EXERCISE REQUIREMENTS:
Copy each line of the following material that has the string "editor".
********************
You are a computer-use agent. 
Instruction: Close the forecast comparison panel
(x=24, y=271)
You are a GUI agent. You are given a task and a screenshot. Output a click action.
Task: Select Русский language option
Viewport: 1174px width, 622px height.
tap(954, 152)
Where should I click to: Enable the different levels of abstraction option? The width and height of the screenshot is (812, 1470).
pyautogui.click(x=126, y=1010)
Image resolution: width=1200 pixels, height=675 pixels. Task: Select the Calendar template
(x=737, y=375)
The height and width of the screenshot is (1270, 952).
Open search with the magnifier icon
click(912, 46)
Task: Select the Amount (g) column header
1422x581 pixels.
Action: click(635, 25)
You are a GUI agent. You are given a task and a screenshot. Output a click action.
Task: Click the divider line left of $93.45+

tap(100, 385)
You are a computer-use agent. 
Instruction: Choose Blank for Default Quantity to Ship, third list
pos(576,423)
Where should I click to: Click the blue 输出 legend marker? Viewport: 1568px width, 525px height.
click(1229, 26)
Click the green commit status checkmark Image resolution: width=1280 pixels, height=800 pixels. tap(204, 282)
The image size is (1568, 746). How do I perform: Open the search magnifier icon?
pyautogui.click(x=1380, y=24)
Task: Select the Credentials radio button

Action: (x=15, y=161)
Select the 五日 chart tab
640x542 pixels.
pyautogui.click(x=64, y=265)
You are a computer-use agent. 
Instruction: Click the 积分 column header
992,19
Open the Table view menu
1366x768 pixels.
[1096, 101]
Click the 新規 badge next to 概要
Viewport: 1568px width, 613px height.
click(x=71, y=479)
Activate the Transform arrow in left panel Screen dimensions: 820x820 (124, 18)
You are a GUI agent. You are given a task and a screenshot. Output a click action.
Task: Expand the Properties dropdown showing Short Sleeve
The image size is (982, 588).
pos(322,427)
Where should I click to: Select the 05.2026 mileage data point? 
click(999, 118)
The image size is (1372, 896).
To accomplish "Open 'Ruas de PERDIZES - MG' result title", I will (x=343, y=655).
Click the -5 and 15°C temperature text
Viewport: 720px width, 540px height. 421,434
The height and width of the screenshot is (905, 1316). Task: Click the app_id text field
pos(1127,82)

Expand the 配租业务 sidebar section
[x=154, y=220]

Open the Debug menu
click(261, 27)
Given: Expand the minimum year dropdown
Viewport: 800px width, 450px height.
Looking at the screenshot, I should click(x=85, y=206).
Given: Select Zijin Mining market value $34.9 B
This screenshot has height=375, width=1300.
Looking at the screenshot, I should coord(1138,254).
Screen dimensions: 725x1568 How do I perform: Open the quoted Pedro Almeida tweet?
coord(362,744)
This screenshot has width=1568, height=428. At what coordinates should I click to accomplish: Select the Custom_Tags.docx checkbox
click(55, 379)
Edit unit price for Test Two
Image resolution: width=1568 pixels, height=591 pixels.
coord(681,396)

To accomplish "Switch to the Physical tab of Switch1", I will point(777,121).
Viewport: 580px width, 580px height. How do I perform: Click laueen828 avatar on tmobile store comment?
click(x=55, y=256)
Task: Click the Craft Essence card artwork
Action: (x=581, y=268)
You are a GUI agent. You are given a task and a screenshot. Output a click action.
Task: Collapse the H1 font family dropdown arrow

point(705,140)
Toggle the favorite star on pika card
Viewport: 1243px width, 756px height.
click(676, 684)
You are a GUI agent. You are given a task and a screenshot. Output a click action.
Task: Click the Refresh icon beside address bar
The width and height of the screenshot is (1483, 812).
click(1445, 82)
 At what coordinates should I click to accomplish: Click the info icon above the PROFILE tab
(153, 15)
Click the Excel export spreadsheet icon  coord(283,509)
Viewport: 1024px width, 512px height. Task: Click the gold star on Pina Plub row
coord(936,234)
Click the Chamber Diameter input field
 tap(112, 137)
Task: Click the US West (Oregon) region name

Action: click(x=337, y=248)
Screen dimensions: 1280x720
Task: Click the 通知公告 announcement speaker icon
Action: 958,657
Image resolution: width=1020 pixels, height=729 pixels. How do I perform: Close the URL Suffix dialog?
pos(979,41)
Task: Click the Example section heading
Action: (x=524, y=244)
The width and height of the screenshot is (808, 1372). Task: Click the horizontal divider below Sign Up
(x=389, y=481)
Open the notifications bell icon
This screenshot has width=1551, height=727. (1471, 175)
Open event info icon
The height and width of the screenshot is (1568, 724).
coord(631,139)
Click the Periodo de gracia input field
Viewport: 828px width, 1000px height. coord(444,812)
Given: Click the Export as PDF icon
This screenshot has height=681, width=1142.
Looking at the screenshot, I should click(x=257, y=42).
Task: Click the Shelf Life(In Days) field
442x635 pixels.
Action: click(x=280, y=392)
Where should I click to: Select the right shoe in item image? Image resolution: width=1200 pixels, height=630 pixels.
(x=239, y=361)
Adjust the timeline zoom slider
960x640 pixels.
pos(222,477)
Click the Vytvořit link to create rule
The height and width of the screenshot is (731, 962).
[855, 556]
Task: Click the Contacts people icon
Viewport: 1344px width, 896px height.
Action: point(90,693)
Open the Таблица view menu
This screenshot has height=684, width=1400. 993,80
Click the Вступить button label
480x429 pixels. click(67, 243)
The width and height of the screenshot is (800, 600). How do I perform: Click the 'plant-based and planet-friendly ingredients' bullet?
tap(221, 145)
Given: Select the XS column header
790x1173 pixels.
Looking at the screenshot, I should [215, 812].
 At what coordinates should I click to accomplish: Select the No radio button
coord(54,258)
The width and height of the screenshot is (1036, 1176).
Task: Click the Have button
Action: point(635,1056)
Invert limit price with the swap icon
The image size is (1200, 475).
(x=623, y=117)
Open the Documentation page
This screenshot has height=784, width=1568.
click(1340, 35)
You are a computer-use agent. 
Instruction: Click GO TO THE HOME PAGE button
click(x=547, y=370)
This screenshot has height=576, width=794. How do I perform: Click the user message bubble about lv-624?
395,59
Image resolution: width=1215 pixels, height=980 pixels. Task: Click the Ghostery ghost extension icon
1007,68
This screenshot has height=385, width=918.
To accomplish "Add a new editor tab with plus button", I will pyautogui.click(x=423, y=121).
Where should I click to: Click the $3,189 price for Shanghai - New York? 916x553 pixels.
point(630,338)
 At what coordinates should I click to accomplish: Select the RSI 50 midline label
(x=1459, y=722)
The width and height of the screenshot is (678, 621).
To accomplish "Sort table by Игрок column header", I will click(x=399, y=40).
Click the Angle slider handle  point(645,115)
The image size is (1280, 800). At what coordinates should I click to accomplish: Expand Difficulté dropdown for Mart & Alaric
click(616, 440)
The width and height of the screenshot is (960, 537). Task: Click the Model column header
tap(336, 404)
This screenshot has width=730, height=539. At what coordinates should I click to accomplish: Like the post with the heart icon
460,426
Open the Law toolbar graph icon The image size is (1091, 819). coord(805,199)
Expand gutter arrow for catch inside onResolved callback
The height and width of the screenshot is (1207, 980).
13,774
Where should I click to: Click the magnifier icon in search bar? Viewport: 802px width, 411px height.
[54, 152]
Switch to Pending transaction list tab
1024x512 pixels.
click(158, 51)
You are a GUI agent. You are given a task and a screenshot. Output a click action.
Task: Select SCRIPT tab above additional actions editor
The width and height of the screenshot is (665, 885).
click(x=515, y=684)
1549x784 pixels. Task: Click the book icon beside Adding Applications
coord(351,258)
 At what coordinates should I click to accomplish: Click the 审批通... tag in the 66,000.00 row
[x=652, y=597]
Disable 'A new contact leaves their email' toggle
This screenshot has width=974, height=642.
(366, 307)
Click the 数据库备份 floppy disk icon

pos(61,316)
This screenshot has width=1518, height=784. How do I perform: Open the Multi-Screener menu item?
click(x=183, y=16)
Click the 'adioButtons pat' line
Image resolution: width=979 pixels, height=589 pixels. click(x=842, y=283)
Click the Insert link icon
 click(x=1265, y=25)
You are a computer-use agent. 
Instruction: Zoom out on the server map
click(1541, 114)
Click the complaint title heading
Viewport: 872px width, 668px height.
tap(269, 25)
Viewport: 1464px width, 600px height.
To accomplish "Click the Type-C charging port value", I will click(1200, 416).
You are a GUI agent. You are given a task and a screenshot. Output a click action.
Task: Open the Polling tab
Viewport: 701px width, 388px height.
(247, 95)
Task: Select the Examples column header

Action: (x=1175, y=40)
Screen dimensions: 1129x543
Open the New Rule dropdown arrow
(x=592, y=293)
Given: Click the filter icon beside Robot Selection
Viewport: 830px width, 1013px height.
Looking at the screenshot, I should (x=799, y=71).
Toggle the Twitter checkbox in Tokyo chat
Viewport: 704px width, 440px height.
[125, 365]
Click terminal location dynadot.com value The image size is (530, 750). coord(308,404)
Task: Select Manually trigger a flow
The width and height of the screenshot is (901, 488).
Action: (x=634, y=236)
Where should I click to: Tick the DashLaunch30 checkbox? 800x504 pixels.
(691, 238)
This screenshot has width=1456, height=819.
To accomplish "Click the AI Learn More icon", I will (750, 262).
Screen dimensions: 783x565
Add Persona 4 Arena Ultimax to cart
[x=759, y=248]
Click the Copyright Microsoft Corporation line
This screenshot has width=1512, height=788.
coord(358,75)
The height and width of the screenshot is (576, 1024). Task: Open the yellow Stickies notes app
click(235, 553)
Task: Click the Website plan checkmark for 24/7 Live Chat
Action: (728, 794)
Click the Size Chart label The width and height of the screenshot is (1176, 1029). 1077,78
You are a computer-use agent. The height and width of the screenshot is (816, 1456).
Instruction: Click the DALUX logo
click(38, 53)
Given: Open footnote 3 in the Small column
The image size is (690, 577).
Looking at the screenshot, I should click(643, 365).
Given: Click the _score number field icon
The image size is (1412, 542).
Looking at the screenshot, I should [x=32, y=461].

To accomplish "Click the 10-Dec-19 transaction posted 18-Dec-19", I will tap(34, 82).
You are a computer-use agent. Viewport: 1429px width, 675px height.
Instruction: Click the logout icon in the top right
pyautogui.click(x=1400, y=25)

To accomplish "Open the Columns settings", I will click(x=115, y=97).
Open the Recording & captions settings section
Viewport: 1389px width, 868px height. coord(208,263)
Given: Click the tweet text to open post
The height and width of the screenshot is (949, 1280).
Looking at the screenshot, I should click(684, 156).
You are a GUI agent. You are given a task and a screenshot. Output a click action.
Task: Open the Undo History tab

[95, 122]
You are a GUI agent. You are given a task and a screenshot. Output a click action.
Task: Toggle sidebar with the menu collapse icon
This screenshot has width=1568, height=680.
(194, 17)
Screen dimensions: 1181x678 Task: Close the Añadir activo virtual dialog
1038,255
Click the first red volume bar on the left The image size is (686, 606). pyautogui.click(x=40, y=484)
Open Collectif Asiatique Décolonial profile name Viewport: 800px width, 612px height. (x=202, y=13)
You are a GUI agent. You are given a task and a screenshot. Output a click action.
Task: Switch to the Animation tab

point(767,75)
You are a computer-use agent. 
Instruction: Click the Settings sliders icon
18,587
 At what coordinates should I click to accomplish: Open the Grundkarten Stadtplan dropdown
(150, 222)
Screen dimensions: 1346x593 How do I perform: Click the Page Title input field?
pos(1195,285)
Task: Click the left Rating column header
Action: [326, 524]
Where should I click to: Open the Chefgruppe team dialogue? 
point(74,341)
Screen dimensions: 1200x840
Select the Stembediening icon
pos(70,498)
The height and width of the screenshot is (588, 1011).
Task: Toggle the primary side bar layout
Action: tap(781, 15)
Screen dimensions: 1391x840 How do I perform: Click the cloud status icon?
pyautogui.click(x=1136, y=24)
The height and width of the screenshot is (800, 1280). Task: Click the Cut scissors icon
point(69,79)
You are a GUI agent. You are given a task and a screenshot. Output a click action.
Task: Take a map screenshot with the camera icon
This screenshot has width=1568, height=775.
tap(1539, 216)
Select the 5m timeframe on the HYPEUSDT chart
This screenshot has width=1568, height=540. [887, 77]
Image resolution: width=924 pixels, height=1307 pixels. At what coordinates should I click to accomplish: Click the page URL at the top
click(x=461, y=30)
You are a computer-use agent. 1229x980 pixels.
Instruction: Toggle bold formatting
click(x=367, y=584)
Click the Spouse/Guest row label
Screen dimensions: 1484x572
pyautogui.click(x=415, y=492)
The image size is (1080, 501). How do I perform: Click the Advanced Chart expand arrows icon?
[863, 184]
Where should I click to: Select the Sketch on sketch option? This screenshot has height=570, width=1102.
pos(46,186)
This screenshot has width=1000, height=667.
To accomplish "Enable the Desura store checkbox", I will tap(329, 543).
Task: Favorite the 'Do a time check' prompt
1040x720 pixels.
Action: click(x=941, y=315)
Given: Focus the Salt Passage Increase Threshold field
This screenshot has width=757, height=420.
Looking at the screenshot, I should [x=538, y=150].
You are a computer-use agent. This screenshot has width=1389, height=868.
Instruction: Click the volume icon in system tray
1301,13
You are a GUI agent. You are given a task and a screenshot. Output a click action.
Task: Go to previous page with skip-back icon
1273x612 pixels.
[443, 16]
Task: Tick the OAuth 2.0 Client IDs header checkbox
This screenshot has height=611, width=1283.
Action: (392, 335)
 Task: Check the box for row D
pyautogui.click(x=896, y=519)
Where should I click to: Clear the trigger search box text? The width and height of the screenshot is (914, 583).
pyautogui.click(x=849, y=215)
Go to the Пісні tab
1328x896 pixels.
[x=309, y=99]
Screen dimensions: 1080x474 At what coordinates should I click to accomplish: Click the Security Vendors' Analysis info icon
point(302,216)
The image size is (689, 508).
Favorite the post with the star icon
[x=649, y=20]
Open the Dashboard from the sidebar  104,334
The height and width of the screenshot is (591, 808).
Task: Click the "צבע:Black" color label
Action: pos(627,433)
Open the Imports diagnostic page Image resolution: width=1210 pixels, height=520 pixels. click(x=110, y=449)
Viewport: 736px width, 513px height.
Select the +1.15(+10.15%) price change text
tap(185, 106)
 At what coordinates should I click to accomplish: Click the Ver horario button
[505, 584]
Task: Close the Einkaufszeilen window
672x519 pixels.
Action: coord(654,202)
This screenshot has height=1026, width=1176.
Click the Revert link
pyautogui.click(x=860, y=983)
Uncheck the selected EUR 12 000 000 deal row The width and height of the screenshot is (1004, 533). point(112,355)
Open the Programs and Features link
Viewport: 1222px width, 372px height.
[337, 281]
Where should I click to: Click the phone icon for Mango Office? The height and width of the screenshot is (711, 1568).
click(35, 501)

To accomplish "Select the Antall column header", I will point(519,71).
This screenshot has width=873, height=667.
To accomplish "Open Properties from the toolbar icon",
********************
ANSWER TO THE EXERCISE:
To accomplish "Add a new editor tab with plus button", I will pyautogui.click(x=423, y=121).
Task: Select SCRIPT tab above additional actions editor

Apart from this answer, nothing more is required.